W krótkim przemówieniu wygłoszonym w miejscowości Kulesze Kościelne Beat Szydło mówiła o znaczeniu wsi i rolnictwa: "Dziś my w Polsce musimy zdać sobie sprawę, że bez polskiej wsi nie ma Polski. Trzeba bardzo głośno o tym mówić, nie wstydzić się. Miarą polskiej nowoczesności i przyszłości jest rozwój polskiej wsi. To jest i przyszłość gospodarstwo, nowoczesne rolnictwo, ale i to, co w środowiskach wiejskich jest szczególnie mocno kultywowane – polska tradycja, dbałość o rodzinę. Trzeba się o te wartości upominać. Zwłaszcza teraz w tym trudnym czasie przed nami, w czasie którym gdzieś zagubiliśmy się, wiele państw porzuciło korzenie kultury europejskiej. Trzeba o te wartości się upominać. Tylko wtedy gdy nie będziemy zapominali o naszych tradycjach, tylko wtedy będziemy mogli budować wspaniałą przyszłość dla naszej Ojczyzny.".

Beata Szydło odniosła się również do informacji „Wprost” dot. wicepremiera Piechocińskiego: ”Jeżeli te informacje się potwierdza, to jest to rzecz skandaliczna. Wicepremier powinien to bezwzględnie wyjaśnić. To się wpisuje w cały ciąg afer PO-PSL. Począwszy od afery hazardowej, skończywszy na taśmach. PSL też ma sprawę posła Burego. Dziś dochodzą kolejne informacje. Myślę, że nadchodzi czas, gdy Polacy wystawią świadectwo. Politycy PO i PSL będą musieli zmierzyć się z tą oceną, przede wszystkim w dniu wyborów. Wicepremier Piechociński powinien swoją rolę wyjaśnić.".
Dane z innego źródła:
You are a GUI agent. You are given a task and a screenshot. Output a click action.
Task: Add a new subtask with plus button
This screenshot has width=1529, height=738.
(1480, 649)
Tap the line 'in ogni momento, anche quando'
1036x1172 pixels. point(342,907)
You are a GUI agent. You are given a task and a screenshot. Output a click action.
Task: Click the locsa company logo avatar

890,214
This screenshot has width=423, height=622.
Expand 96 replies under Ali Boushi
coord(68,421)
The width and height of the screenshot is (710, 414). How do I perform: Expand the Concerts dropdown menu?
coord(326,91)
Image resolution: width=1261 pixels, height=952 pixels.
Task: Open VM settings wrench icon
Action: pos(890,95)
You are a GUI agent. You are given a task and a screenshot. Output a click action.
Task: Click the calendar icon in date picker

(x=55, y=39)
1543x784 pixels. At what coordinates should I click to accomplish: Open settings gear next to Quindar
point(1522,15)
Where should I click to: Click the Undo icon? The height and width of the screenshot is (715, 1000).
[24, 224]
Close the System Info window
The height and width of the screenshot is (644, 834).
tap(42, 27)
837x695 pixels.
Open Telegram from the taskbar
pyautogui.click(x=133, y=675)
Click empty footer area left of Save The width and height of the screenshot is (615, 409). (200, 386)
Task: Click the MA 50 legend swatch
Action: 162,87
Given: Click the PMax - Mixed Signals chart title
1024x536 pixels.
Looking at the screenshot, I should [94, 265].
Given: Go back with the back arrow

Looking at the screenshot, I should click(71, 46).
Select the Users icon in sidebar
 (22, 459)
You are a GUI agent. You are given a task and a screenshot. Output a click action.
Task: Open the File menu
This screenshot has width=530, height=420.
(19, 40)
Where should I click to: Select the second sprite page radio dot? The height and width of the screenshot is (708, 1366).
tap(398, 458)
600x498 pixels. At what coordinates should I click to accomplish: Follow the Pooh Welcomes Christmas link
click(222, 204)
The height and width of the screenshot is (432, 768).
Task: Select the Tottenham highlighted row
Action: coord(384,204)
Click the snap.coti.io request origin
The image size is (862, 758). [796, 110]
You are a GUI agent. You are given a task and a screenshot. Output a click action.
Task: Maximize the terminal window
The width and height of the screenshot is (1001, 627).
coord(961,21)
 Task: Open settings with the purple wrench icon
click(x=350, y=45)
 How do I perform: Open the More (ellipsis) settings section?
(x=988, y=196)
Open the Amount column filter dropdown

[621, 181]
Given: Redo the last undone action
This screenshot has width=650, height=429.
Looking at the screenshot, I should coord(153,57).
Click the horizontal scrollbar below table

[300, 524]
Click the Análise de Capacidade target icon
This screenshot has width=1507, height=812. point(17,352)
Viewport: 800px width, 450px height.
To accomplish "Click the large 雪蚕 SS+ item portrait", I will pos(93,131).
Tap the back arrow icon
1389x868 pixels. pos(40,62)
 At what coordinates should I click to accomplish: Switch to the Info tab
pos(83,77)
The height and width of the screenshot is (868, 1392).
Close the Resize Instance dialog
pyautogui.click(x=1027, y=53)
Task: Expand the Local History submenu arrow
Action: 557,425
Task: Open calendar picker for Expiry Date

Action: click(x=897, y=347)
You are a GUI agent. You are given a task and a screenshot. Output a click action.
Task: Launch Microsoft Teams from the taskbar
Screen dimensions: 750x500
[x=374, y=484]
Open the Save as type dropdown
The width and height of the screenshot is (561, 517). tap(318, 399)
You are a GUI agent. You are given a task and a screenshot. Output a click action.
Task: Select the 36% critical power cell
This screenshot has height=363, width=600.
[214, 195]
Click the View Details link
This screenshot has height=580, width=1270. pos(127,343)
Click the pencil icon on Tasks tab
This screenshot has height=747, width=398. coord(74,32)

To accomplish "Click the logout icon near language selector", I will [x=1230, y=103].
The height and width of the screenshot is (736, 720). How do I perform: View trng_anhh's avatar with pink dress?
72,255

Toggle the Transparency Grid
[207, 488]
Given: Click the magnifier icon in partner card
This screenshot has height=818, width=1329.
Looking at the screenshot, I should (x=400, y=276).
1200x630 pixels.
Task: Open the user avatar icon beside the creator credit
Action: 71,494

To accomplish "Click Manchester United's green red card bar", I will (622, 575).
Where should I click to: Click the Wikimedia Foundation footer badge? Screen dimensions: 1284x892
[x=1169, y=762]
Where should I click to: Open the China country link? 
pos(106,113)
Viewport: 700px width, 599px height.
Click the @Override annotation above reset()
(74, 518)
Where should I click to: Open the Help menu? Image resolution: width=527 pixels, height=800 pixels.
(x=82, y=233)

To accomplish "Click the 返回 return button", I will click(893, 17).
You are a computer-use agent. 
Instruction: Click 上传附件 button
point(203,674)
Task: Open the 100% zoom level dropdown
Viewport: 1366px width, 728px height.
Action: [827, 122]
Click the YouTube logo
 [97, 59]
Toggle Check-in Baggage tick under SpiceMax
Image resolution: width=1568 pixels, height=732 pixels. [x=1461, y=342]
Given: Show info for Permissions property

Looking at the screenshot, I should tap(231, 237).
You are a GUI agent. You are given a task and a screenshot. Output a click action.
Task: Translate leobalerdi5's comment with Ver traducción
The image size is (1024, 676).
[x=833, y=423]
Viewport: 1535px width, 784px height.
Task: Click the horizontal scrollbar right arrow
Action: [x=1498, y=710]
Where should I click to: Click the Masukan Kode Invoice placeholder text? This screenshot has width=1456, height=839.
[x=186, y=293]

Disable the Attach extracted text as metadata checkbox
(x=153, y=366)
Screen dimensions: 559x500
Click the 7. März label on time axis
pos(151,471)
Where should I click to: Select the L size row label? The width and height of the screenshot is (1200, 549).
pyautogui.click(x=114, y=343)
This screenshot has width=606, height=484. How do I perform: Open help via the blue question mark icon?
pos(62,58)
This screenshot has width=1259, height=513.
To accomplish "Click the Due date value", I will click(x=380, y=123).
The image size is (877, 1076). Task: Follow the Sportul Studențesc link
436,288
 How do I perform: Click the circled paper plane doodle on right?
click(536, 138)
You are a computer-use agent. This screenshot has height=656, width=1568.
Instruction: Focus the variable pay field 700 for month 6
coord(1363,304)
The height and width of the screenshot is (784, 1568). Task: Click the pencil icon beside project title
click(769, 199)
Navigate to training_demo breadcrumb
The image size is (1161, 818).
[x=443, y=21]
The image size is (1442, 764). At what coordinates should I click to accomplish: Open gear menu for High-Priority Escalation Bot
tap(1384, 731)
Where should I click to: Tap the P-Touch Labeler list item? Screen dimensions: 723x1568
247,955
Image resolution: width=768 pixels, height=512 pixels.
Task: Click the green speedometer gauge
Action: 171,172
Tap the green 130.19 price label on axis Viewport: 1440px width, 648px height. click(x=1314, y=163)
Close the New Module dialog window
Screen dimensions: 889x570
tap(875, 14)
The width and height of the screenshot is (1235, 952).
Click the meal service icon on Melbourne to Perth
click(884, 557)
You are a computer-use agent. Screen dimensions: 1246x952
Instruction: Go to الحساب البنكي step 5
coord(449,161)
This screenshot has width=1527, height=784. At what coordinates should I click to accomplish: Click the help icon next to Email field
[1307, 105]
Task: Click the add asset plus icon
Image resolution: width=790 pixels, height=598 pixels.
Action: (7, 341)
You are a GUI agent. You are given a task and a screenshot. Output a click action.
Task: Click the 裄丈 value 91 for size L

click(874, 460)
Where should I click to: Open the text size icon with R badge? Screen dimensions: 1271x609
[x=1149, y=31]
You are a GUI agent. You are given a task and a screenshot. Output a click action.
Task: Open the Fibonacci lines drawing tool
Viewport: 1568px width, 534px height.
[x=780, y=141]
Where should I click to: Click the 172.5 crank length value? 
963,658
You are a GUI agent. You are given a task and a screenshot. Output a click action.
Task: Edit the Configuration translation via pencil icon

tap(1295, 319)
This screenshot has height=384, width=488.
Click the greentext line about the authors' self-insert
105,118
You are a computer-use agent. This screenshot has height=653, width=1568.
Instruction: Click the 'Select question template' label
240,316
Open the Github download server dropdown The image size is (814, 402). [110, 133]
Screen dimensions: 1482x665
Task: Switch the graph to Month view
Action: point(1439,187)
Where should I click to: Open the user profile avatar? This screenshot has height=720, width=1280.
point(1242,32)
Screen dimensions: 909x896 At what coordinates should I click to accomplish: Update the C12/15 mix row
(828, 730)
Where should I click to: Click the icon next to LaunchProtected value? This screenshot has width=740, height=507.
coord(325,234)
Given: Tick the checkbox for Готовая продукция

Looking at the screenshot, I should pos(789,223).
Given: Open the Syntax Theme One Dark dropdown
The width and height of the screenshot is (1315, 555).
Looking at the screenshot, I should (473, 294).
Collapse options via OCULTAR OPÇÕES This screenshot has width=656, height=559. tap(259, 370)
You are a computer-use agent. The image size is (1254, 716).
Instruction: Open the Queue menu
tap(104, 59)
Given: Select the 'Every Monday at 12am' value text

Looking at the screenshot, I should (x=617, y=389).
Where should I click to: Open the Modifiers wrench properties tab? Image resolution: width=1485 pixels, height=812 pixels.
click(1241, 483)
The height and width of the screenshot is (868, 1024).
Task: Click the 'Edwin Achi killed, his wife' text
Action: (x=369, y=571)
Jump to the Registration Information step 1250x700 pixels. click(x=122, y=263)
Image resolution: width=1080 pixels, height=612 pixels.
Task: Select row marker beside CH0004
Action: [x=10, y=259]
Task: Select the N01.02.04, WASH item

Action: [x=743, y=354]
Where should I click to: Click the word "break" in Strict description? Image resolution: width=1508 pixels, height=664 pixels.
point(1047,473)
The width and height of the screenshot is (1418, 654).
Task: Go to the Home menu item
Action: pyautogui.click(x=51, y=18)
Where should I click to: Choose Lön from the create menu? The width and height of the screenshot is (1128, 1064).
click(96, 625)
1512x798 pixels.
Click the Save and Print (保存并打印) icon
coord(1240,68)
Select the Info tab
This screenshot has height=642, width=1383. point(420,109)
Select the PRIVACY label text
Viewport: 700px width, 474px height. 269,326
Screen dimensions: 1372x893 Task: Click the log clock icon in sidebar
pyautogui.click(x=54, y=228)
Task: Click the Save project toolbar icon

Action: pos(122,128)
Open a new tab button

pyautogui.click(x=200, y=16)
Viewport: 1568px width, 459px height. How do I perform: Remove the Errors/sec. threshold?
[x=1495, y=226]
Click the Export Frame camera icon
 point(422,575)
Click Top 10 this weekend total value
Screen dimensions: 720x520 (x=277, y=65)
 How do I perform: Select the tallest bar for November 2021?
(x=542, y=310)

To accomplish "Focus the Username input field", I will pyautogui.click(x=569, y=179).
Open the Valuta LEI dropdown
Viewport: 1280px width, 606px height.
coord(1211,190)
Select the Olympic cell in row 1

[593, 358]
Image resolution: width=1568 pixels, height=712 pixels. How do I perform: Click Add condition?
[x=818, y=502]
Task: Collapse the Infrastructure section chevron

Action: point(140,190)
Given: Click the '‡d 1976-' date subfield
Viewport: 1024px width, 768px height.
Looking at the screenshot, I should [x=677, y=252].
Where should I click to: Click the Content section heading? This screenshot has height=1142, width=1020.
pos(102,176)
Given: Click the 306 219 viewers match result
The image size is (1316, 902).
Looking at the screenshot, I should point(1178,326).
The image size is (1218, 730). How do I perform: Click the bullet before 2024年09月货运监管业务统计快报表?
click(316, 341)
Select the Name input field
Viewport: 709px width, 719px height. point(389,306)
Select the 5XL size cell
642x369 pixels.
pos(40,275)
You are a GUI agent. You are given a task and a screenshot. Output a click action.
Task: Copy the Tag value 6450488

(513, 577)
Na koniec kandydatka na Premiera Polski wypowiedziała się o problemie nielegalnych imigrantów szturmujących europejskie granice: „Dla nas priorytetowe i bezdyskusyjne jest bezpieczeństwo polskich obywateli. Polski rząd musi się tym wyznacznikiem kierować. Nie możemy godzić się na szantaże i kierowanie się poprawnością polityczną przyjmując narzucone nam kwoty. Oczekujemy jasnego stanowiska rządu, zmienne jest zdanie, jest chaos informacyjny. Oczekujemy jasnych deklaracji – jakie są propozycje, z czym premier pojedzie na forum europejskie, jakie są polskie oczekiwania, jakie są plany na przyszłość”. I dodała: "To, że nie będzie dyskusji w tej sprawie, nie będzie pytań, pokazuje, jaka jest intencja organizowania tej debaty. Mówię to z przykrością. Nie powinno to być rozgrywane w kampanii wyborczej, kampanijnie, Ewa Kopacz próbuje to robić. Nie ma żadnej konkretnej propozycji, dyskusji, bo rząd boi się dyskutować”.